Une alternative pour certains exportateurs de matières premières serait de couvrir leur risque en vendant sur les marché à terme. Mais la courte maturité des dérivés est un désavantage important. Un pays d'Afrique de l'ouest qui vient de découvrir des réserves de pétrole a besoin de financer l'exploration, les forages et la construction de pipelines, ce qui signifie qu'il aura besoin de se couvrir sur dix à vingt ans, et non sur 90 jours.

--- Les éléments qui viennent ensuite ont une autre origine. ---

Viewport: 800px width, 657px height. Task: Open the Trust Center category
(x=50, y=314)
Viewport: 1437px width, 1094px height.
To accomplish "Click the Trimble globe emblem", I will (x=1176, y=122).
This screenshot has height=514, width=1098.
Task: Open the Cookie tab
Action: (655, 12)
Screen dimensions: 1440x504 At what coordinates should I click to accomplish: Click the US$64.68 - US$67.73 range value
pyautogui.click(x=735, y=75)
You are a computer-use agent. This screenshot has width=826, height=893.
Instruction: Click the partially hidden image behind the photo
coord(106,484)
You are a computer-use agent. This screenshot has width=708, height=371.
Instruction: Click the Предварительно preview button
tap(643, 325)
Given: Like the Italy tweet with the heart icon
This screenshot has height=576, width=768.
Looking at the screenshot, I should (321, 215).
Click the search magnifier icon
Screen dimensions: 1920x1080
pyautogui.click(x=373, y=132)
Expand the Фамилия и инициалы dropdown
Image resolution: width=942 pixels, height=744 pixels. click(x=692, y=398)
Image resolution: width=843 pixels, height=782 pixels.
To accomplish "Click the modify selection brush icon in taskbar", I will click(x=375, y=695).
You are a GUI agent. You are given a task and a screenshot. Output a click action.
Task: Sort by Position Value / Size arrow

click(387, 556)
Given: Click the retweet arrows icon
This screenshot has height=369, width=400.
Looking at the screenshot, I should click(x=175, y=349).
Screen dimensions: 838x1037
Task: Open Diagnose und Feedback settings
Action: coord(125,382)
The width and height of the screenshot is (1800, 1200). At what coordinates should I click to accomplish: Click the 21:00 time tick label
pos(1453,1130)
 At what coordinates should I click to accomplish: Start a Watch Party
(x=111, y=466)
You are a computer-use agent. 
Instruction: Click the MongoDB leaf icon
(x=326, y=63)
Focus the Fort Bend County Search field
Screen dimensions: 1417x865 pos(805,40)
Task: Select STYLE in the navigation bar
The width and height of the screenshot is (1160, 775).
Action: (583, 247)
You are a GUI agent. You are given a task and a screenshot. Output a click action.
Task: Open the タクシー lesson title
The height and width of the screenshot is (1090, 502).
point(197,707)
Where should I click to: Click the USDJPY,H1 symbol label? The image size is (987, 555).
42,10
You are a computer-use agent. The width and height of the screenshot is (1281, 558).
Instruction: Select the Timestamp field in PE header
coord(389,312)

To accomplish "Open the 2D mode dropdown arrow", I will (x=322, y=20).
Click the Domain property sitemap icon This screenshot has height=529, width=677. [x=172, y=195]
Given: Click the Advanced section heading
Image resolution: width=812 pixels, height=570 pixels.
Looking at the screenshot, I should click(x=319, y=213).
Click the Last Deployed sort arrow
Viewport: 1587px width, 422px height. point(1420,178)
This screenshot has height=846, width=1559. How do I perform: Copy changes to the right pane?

Un autre désavantage des dérivés est qu'ils exigent un niveau de sophistication très élevé - à la fois technique et politique. Dans le cas d'une augmentation du prix de la matière première, un ministre des finances qui aura fait son travail consciencieusement en couvrant les risques des prix à l'exportation sur les marchés à terme se verra alors accusé d'avoir joué et perdu le patrimoine du pays. Ce problème est largement atténué avec les obligations remboursables en nature.

Si les petits génies de la finance internationale parviennent à se mettre d'accord sur cette idée dès maintenant, les exportateurs de matières premières seront alors peut-être capables d'éviter une catastrophe la prochaine fois que les prix mondiaux de ces matières s'effondreront. La Banque Mondiale devrait soutenir cette cause.